Assigned task: Search the data for the string "computer" and extract every line where it appears.
──────── Exercise material
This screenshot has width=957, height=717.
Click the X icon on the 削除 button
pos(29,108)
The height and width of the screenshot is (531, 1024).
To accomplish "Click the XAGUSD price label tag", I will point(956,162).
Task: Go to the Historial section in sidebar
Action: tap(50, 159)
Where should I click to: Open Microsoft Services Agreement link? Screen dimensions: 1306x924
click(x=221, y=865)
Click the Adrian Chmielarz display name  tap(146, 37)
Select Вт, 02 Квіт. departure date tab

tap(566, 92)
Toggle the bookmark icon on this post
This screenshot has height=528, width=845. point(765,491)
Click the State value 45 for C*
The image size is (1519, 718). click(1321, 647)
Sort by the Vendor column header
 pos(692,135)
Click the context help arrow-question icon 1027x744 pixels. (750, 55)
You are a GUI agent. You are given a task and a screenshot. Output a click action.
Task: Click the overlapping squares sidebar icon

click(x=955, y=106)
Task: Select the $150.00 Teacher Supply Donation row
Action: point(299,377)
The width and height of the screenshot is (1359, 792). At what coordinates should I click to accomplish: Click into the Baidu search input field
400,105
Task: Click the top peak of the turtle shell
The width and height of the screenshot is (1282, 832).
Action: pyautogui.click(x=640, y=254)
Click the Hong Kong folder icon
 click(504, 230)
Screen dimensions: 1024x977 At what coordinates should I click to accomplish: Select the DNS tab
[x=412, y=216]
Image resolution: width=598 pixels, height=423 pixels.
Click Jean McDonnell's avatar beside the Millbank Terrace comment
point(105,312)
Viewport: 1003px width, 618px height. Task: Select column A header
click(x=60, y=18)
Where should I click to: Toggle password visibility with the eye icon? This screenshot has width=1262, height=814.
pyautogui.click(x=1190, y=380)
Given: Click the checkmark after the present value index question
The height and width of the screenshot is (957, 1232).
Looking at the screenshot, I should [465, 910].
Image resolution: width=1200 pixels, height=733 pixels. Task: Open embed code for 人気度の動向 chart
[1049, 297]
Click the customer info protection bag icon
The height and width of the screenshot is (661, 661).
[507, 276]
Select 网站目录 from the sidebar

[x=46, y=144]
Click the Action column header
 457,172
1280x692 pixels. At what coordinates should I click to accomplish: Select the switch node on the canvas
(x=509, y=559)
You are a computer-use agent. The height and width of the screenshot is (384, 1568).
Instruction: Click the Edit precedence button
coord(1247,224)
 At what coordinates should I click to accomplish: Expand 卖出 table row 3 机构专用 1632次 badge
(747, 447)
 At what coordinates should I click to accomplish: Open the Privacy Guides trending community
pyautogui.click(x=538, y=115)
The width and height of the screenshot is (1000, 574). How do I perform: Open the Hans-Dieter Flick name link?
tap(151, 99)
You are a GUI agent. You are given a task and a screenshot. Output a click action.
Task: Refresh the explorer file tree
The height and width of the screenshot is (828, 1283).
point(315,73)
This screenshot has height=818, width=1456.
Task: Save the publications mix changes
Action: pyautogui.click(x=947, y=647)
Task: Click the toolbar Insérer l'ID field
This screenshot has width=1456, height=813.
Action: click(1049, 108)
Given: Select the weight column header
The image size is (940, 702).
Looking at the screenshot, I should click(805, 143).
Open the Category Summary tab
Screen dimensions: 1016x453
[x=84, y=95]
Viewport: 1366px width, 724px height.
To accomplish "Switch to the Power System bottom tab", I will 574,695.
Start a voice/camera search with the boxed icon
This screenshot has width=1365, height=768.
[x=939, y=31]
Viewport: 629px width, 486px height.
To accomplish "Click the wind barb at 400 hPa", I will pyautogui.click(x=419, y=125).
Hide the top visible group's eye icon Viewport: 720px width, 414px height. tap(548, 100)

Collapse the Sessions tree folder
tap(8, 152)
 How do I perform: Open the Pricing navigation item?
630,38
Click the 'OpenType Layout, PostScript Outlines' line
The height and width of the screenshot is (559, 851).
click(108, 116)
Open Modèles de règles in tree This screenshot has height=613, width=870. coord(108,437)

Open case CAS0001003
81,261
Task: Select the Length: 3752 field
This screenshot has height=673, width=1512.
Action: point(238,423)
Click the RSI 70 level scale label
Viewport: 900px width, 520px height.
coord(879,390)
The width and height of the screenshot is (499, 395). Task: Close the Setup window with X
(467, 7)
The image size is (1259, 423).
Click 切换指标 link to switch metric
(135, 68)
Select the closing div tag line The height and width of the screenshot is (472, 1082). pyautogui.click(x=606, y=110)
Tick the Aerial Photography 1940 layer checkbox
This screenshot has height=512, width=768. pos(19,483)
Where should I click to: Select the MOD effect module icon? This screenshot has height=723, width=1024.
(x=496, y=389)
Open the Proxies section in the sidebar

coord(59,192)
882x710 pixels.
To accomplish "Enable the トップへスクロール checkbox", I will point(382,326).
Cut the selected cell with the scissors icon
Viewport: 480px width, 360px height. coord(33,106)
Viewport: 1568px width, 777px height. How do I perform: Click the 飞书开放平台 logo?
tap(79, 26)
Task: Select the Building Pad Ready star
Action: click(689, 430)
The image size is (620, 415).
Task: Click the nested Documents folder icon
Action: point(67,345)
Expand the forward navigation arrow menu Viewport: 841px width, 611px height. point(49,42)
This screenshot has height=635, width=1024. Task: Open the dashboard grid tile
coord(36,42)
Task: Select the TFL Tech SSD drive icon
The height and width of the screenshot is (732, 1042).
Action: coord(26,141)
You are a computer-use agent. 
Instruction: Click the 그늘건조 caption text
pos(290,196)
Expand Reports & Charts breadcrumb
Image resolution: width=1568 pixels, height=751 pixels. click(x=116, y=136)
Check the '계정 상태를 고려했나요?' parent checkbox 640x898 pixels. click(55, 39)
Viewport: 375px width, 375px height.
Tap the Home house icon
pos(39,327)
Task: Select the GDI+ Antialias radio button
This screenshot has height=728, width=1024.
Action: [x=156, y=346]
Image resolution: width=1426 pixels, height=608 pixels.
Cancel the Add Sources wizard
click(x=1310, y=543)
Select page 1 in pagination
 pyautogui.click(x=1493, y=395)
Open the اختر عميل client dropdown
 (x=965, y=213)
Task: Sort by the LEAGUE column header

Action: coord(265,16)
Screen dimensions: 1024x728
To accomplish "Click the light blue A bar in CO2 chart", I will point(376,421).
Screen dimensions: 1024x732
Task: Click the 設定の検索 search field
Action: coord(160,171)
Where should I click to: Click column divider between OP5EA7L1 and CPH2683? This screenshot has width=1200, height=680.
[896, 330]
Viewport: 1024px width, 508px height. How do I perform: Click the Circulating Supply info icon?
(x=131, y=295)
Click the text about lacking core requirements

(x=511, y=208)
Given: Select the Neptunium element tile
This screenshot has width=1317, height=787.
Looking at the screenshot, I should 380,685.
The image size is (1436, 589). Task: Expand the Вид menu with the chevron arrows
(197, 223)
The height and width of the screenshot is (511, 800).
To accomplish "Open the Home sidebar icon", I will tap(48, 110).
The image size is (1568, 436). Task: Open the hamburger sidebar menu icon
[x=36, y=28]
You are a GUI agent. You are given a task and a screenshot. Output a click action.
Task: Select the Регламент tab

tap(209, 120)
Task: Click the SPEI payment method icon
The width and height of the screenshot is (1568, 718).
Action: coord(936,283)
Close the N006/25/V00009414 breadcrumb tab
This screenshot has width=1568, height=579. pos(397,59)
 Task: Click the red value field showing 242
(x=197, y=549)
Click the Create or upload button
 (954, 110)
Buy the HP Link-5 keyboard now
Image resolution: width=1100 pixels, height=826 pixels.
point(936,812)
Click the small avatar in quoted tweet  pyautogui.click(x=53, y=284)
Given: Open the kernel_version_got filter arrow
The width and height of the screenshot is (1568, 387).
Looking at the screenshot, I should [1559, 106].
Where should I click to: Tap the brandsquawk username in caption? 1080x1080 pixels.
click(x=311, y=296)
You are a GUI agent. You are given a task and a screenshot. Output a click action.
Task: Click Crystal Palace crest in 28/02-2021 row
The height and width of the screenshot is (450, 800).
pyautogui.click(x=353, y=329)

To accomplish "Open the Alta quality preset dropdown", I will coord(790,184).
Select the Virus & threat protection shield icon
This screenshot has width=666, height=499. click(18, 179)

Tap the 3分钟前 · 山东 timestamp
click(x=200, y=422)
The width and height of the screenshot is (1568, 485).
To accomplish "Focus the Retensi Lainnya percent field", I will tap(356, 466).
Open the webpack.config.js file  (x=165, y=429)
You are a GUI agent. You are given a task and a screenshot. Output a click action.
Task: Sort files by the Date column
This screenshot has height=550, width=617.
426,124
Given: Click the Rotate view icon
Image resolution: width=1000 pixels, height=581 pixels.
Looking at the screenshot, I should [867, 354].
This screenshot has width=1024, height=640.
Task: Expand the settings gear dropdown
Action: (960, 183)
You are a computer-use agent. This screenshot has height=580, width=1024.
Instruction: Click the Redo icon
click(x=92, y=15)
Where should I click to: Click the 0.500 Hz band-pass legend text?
────────────────
Answer to the exercise:
You are a computer-use agent. The height and width of the screenshot is (384, 1568).
You are a computer-use agent. 
You are a computer-use agent. This screenshot has height=580, width=1024.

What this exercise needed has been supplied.